Increase In Lasting Powers Of Attorney Being Registered
In her latest blog, Head of Wills and Probate Jo Robinson, discusses the increase in Lasting Powers of Attorney being registered….
The number of Lasting Powers of Attorney (LPA) being registered in England and Wales is continuing to soar, according to new data released by the Ministry of Justice.
201,121 Lasting Powers of Attorney were registered between July and September 2022, which is an increase of 19% from the equivalent quarter in 2021.
What Is A Lasting Power Of Attorney?
An LPA is a legal document which allows you to appoint Attorneys to make decisions on your behalf if you become physically or mentally incapable of making your own decisions. It is possible to make a Lasting Power of Attorney in respect of Property and Finances and Health and Welfare, although the latter can only be used when you lack mental capacity. Here are a few points for you to consider:
– Should I Appoint My Children?
Many people want to appoint their children as their Attorneys and some still think it has to be the eldest child, but is this always the best option? Firstly, consider if they are good at managing their own affairs. If you have children who can’t manage their own money, why would they be any different with yours? Secondly, do they live locally? Will it be convenient and feasible for them to act for you?
Finally, how much time do they have? Are they busy parents or career people? These practical considerations can impact upon the decision as to who is the best choice for the role of an Attorney.
– Structure Of The LPA
LPAs can, however, be set up in various ways: jointly (where all Attorneys must make all decisions together), jointly and severally (where the Attorneys can act together or independently) or a combination of the two where joint decisions are required on only certain issues. Most people elect to appoint their Attorneys jointly and severally for the sake of convenience.

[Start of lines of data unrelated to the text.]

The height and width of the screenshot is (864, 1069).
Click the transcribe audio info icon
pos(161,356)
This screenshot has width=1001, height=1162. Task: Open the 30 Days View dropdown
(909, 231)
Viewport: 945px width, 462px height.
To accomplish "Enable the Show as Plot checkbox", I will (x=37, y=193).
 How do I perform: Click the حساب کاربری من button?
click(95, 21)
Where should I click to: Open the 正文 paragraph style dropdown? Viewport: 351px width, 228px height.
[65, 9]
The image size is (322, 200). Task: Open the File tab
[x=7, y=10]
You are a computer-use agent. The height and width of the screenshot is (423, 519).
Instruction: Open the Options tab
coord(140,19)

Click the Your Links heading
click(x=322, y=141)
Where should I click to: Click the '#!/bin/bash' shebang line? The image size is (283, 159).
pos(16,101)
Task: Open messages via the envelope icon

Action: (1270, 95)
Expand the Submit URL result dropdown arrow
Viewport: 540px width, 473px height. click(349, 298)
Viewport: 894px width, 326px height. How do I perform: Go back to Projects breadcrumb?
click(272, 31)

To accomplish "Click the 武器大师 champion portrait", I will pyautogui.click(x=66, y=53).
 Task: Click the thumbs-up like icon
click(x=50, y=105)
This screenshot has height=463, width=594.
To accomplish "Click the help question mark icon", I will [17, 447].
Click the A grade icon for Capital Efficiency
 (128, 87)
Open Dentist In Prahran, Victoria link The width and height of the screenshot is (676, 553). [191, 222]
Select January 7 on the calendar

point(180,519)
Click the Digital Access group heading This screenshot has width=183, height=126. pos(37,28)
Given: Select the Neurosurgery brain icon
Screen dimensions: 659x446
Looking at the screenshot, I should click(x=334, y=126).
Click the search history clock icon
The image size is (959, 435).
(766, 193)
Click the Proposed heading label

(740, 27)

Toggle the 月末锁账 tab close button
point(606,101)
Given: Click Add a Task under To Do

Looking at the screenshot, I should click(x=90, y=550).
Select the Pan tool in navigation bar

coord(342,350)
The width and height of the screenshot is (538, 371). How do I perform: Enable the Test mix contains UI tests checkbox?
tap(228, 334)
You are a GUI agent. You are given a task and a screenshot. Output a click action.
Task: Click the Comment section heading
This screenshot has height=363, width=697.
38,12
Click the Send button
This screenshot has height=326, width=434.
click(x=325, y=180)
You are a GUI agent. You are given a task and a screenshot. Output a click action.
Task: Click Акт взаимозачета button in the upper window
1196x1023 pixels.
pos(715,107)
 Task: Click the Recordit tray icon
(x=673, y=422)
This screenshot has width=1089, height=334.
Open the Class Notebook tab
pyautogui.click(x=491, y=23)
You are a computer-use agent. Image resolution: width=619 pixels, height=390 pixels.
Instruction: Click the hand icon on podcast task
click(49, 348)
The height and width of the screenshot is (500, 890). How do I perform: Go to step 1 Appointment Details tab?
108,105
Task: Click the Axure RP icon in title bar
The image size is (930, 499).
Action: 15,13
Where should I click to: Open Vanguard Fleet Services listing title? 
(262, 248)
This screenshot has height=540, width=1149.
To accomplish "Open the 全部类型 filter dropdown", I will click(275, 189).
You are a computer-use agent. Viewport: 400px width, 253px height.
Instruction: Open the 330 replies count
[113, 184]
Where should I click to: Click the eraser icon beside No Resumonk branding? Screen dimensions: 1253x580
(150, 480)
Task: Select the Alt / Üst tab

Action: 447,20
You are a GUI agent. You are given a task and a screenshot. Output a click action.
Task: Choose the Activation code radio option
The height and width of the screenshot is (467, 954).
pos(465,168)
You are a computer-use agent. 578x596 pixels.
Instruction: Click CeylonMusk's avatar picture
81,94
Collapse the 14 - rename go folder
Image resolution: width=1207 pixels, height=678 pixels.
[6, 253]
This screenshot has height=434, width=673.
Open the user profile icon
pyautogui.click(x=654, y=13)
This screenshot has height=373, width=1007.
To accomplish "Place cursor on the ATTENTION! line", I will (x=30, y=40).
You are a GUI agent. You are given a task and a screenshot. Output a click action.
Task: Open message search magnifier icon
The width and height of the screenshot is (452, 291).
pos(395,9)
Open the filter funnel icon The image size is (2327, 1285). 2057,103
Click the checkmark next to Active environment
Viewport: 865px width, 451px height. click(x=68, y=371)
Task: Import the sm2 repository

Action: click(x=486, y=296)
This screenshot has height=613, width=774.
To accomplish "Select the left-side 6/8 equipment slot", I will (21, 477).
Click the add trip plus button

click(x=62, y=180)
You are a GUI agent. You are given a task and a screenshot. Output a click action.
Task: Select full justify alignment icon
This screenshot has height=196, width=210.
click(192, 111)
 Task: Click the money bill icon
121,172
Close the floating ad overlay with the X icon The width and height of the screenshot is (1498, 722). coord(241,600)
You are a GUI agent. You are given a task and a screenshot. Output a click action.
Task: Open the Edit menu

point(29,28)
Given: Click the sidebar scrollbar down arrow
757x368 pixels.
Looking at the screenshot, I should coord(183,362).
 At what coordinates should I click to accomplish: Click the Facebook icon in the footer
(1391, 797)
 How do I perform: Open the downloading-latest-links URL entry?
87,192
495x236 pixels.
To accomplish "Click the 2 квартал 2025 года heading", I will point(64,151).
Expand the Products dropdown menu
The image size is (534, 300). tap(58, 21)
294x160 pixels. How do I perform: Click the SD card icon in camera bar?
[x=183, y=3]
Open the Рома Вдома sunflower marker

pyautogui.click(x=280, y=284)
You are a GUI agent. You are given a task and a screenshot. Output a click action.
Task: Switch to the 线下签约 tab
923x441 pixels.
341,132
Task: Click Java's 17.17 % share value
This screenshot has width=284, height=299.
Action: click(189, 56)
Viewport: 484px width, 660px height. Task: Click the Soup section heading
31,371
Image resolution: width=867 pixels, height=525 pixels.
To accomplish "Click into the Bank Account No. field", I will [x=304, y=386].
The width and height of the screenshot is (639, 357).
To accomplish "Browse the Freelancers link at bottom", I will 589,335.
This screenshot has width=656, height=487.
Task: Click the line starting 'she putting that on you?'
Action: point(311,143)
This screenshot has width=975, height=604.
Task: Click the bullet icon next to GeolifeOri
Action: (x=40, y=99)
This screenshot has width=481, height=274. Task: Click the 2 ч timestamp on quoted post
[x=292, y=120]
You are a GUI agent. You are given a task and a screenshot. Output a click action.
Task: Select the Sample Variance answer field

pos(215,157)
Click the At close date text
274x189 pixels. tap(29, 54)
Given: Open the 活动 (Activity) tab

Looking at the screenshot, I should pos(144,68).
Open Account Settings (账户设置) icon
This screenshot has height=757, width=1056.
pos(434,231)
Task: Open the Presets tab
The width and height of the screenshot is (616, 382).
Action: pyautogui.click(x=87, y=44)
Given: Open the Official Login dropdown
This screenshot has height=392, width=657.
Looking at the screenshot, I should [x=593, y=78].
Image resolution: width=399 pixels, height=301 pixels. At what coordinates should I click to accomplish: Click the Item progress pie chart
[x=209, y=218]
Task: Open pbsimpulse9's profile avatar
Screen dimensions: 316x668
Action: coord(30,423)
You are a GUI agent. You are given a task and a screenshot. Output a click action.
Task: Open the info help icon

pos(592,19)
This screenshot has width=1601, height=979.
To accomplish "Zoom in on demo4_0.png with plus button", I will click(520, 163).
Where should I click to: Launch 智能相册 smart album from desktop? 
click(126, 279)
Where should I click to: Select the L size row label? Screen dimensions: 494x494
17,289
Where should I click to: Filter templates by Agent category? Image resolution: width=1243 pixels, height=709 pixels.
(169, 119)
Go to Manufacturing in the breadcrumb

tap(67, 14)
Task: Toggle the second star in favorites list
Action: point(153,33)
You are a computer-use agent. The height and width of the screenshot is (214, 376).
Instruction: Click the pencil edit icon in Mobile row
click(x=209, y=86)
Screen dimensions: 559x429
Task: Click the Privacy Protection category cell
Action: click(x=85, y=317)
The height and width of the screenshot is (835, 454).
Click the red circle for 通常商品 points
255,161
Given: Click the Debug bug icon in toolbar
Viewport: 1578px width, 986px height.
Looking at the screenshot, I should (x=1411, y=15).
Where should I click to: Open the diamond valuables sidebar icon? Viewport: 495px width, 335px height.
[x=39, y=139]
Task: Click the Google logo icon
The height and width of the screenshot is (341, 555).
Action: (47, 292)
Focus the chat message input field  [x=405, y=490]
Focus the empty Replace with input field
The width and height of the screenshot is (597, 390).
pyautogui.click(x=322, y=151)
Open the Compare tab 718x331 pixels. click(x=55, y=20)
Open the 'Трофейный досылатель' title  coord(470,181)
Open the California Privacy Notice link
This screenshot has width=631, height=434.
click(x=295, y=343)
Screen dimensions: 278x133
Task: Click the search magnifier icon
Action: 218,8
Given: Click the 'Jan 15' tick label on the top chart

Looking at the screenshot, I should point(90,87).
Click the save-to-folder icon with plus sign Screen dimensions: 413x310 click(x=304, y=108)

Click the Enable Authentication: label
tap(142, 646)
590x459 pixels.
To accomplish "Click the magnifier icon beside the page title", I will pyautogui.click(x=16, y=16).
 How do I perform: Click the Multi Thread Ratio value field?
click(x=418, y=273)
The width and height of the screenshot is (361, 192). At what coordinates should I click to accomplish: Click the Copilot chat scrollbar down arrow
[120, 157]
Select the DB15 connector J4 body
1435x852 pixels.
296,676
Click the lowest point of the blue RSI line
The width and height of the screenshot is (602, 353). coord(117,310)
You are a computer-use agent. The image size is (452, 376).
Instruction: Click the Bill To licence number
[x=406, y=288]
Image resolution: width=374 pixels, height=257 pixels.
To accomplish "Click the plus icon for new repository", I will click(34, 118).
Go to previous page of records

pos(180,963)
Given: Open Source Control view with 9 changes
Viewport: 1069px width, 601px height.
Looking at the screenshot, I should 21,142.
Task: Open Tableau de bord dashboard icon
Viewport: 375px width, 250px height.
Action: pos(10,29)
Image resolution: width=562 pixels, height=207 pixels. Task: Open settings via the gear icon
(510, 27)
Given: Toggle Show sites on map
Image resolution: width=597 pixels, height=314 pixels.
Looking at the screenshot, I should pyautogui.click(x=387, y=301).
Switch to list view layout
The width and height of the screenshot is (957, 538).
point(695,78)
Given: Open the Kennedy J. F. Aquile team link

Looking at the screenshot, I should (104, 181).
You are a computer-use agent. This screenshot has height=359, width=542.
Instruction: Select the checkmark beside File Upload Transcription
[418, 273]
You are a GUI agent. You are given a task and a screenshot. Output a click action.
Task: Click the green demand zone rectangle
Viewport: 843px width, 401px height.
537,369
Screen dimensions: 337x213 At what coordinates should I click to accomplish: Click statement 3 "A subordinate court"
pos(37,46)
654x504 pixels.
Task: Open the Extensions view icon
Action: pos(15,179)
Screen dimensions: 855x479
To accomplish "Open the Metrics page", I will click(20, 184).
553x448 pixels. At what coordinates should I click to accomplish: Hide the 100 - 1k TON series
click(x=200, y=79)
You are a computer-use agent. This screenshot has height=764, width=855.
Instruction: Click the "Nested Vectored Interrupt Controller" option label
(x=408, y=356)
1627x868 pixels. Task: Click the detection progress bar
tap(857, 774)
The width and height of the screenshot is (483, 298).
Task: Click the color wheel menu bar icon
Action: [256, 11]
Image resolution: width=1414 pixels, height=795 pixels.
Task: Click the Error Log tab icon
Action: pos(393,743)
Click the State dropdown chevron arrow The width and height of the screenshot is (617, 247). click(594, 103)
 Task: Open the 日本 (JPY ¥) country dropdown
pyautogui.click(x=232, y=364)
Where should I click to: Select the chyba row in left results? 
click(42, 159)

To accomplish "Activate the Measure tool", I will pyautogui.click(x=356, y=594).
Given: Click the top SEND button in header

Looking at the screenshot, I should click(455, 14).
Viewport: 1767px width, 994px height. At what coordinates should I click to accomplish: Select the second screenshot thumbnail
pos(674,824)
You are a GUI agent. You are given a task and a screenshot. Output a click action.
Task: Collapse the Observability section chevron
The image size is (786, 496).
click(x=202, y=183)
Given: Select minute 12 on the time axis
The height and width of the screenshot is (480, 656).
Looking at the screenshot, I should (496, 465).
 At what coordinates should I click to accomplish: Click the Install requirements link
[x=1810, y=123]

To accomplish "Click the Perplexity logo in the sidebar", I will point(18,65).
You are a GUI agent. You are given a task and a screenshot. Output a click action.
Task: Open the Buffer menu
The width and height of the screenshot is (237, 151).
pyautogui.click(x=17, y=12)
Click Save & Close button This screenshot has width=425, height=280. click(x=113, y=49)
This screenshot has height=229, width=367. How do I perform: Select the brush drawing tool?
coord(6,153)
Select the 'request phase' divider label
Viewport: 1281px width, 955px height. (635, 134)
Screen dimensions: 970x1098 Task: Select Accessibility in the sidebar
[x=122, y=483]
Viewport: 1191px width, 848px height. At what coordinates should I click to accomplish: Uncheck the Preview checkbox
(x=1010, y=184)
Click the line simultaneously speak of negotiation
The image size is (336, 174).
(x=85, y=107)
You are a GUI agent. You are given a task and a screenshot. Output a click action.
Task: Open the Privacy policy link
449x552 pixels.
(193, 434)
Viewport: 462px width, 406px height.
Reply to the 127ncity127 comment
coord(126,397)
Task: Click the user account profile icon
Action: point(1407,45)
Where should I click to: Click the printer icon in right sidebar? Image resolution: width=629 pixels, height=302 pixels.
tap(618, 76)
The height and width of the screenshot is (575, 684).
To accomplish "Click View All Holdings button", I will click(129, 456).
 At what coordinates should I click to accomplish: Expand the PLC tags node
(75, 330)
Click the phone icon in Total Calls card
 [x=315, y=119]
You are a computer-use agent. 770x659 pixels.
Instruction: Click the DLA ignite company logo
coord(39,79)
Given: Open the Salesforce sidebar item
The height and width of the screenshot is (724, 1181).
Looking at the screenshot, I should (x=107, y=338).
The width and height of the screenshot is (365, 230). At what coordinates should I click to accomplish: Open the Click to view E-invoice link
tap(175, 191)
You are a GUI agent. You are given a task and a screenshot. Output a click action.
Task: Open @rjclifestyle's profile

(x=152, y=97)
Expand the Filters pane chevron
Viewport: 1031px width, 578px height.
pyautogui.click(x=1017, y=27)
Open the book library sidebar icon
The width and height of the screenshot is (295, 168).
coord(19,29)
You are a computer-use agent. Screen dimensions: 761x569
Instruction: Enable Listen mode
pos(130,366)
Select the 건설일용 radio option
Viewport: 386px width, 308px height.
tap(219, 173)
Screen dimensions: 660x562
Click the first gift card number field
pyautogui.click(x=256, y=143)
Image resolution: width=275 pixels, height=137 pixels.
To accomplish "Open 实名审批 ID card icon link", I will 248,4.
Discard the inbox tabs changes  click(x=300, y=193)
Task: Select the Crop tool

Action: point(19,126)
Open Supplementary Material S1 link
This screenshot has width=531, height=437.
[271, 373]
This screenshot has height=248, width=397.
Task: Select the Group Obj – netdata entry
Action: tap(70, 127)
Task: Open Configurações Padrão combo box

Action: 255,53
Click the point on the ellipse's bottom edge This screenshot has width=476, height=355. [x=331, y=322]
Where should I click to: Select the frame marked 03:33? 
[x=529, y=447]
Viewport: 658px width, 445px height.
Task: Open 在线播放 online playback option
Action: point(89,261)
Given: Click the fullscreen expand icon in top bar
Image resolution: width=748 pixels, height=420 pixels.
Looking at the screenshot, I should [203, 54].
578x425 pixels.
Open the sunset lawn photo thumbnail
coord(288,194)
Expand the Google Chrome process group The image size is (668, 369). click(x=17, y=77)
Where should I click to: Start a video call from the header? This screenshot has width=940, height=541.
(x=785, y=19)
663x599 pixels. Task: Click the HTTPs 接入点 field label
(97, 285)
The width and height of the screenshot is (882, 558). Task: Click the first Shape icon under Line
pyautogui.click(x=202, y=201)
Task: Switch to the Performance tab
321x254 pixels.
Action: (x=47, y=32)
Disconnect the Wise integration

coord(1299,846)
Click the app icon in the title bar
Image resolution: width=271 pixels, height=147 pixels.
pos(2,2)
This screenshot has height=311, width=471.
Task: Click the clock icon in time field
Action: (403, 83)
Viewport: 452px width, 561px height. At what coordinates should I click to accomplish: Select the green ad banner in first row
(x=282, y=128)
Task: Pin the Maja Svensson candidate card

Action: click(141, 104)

If Attorneys are likely to disagree or live some distance away it could be more sensible to limit the ‘jointly’ part for major assets or decisions and leave the rest “jointly and severally”. In any event, the wisdom of appointing Attorneys who do not get on is questionable.
– Replacement Attorneys?
An LPA set up without a replacement Attorney could be problematic as the Attorney would need to be replaced if the original died, refused to act, became unwell or became bankrupt. Obviously, this would not be a problem if several Attorneys are appointed “jointly and severally”. Without a replacement, however, a Court of Protection application would be the default option and is a costly and lengthy process.
A proper capacity assessment is central to the production of an LPA. A solicitor will often certify capacity in straightforward cases when it is clear that there are no issues, but a doctor’s report may be required to ensure that the donor fully understands the advice or information given. If the certificate of capacity is given by a non-professional then they must fully understand what is expected of them and be prepared to justify their decision (as should a professional). Caution will be exercised when the initial request for an LPA comes from a family member, rather than the client themselves.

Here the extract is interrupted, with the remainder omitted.